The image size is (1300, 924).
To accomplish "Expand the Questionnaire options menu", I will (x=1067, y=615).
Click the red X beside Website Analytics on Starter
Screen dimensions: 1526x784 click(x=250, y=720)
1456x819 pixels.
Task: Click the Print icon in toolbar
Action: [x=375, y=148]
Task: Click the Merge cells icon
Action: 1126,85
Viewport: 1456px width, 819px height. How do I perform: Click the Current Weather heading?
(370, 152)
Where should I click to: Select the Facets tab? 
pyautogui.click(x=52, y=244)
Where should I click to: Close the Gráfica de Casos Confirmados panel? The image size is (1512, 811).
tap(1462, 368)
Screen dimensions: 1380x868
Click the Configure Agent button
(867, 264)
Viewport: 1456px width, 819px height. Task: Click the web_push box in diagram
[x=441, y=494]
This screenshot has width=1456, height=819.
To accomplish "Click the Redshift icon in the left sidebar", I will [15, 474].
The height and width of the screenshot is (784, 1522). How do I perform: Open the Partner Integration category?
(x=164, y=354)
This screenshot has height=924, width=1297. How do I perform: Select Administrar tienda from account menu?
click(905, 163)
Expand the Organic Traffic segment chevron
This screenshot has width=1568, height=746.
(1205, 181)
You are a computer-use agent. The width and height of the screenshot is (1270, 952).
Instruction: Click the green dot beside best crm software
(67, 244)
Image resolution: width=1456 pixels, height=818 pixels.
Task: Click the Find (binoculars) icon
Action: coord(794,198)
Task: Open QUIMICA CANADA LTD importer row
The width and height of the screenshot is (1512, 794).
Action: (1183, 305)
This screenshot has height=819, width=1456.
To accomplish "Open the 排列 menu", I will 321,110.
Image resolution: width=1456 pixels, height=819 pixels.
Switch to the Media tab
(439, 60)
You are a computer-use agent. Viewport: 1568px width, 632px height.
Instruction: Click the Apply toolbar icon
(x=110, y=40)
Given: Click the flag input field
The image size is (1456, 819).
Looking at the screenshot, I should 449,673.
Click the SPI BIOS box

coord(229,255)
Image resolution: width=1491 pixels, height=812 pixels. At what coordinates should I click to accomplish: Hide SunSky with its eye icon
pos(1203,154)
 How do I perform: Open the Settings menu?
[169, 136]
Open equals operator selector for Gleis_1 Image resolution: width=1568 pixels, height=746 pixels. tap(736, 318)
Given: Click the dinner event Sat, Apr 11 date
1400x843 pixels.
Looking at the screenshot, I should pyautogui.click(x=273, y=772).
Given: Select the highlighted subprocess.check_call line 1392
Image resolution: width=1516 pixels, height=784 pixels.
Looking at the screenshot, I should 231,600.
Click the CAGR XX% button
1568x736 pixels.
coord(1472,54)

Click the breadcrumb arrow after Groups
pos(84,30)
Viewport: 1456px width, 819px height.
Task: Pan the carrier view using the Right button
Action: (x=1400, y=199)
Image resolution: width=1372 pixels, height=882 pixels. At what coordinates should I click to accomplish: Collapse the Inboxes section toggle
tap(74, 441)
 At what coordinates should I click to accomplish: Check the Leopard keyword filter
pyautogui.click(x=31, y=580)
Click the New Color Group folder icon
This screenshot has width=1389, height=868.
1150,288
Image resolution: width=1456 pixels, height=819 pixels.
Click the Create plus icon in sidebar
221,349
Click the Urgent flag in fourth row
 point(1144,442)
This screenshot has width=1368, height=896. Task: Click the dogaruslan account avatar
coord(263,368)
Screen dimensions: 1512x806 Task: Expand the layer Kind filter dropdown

........

Could you filter the material above and copy each line that holds the word "computer"?

> [OUTPUT OF THE TASK]
You are a computer-use agent. The width and height of the screenshot is (1270, 952).
You are a computer-use agent. Viewport: 1568px width, 632px height.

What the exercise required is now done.